Volume-mounted ConfigMaps and Secrets work on Windows containers but require the mount path to use Windows-style paths. Specify the mount path as a Windows path:

          volumeMounts:
            - name: config-volume
              mountPath: "C:\app\config"
      volumes:
        - name: config-volume
          configMap:
            name: myapp-config

Windows Container Logging to Stdout

Kubernetes collects container logs from stdout and stderr. Windows containers support this, but some Windows applications write logs to the Windows Event Log or to files rather than stdout. For Kubernetes log collection to work correctly, your application must write to stdout/stderr.

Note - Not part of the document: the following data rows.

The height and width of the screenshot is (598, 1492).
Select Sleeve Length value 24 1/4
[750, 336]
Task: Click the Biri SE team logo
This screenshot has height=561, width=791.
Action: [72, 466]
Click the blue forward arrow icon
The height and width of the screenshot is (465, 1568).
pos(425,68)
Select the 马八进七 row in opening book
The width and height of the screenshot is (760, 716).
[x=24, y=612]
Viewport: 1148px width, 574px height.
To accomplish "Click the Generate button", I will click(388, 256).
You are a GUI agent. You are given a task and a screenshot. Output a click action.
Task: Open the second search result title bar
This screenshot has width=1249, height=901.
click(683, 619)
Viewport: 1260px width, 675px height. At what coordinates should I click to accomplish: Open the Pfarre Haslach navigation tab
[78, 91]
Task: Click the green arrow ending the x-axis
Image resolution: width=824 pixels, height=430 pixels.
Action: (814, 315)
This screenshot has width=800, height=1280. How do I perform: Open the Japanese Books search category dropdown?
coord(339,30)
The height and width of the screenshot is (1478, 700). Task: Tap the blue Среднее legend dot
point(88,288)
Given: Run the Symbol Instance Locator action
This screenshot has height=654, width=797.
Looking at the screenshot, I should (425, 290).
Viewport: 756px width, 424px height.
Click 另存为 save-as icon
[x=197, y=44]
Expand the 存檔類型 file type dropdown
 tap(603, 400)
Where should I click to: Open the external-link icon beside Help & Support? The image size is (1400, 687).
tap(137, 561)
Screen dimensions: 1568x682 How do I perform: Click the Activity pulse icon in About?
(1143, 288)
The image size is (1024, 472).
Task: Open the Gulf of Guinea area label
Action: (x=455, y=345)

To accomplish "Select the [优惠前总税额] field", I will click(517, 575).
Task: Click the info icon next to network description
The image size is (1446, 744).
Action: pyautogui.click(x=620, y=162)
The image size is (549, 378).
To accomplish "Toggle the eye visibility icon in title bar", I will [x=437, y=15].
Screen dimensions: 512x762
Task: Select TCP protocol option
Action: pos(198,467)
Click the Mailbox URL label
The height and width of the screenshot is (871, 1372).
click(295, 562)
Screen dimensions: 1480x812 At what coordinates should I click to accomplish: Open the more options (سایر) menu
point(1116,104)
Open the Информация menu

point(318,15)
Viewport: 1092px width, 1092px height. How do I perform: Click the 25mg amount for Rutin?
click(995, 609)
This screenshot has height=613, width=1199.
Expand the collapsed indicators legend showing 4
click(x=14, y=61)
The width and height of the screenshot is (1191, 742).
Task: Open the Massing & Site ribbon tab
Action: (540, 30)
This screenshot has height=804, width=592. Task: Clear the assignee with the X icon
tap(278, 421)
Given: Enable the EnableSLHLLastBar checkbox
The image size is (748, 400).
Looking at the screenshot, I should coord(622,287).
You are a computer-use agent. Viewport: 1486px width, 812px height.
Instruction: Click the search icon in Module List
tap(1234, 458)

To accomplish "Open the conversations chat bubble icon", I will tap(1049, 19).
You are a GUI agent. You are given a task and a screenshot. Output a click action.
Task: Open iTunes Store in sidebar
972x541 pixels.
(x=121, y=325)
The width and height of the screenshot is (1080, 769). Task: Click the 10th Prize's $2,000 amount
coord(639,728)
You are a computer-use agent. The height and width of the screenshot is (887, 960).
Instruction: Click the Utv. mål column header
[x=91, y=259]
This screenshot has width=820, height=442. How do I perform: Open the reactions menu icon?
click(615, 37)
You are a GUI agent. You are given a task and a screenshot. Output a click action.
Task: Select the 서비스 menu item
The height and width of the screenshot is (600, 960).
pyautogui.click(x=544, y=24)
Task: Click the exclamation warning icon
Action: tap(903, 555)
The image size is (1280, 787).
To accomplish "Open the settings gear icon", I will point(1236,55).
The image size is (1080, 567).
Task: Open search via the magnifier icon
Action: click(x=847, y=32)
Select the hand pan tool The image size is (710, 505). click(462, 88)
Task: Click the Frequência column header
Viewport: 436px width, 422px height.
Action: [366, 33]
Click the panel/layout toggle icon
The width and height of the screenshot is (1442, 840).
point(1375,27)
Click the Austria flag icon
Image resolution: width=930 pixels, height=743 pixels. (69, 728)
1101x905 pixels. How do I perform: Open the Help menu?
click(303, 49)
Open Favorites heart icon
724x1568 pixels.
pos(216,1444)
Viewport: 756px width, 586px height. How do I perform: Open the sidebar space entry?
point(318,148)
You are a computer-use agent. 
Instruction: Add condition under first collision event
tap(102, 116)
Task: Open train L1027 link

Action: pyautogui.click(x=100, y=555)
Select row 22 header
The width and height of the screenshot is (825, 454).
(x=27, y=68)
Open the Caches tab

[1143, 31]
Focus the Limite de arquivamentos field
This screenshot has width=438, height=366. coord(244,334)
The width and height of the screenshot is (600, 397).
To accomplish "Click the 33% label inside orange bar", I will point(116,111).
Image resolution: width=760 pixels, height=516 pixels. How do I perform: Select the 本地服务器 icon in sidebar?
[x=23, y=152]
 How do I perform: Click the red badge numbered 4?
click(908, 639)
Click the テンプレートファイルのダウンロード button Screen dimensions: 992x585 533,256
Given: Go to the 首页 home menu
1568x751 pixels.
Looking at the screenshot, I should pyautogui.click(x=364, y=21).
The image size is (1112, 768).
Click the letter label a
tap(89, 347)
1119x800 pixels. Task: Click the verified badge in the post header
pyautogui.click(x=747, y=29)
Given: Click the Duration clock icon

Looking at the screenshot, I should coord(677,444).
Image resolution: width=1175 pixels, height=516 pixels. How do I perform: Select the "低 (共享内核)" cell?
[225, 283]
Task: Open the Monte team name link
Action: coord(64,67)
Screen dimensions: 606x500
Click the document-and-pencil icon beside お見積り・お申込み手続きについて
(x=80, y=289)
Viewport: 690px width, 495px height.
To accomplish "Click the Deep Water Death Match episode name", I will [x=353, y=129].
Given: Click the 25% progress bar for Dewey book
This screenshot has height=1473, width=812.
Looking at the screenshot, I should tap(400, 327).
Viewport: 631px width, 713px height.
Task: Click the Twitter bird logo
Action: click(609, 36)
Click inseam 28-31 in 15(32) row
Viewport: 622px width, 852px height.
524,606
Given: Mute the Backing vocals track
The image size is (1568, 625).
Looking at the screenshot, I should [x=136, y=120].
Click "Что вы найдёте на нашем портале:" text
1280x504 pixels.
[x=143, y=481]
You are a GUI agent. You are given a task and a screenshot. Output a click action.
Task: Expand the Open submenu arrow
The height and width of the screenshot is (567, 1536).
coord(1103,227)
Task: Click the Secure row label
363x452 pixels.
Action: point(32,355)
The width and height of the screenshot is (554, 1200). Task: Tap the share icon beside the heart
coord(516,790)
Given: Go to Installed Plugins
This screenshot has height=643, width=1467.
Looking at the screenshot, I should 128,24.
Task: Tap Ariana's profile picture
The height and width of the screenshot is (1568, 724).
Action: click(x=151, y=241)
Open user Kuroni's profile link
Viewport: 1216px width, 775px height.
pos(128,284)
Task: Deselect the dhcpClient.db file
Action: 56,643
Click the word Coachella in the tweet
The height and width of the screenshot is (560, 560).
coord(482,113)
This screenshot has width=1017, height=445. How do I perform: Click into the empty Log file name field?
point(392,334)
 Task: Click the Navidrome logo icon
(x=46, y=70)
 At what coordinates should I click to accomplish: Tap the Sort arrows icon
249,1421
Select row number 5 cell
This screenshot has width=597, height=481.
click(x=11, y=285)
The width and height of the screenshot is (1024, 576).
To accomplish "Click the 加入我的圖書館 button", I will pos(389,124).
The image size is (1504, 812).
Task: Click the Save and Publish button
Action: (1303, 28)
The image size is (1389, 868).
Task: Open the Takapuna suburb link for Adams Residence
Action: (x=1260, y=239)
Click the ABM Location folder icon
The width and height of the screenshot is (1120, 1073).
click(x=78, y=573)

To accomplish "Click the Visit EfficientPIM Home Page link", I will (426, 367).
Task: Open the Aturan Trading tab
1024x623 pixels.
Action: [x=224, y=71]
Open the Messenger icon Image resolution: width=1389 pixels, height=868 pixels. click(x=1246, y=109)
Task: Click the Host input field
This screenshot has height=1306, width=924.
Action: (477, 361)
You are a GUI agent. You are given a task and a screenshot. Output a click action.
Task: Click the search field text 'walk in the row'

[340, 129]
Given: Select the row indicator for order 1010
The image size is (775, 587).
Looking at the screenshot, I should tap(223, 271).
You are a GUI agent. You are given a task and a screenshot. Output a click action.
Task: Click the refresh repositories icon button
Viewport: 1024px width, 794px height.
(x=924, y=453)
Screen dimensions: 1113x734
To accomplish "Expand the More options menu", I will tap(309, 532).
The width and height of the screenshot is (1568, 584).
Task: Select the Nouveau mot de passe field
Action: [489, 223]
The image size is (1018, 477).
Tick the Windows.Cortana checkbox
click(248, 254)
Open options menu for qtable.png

ASP.NET Core applications configured with the console logging provider write to stdout automatically. Verify this in your Program.cs:

// Program.cs — ensure console logging is configured
builder.Logging.ClearProviders();
builder.Logging.AddConsole();
builder.Logging.AddDebug();

For legacy applications that write to files, you can use a sidecar logging container or configure a log forwarder (such as Fluentbit for Windows) to tail the log files and emit them to stdout. View logs with:

kubectl logs -n production deployment/myapp --tail=100 -f

Updating Deployments with kubectl rollout

To update a running deployment to a new image version, update the image tag in the Deployment manifest and apply, or use the kubectl set image command:

# Update to a new image version
kubectl set image deployment/myapp 
  myapp=registry.internal.example.com/myteam/myapp:1.1 
  -n production

# Monitor the rolling update progress
kubectl rollout status deployment/myapp -n production

# If the new version is broken, roll back immediately
kubectl rollout undo deployment/myapp -n production

# View rollout history
kubectl rollout history deployment/myapp -n production

The default rolling update strategy creates new pods before terminating old ones. Because Windows pods have a longer startup time, set an appropriate minReadySeconds value to prevent Kubernetes from marking a new Windows pod as available before it has fully initialised:

spec:
  minReadySeconds: 60
  strategy:
    type: RollingUpdate
    rollingUpdate:
      maxSurge: 1
      maxUnavailable: 0

With maxUnavailable: 0 and maxSurge: 1, the rolling update adds one new pod before removing one old pod, ensuring there is always at least the desired number of pods serving traffic throughout the update. This is the recommended strategy for Windows container deployments where pod startup latency is a factor.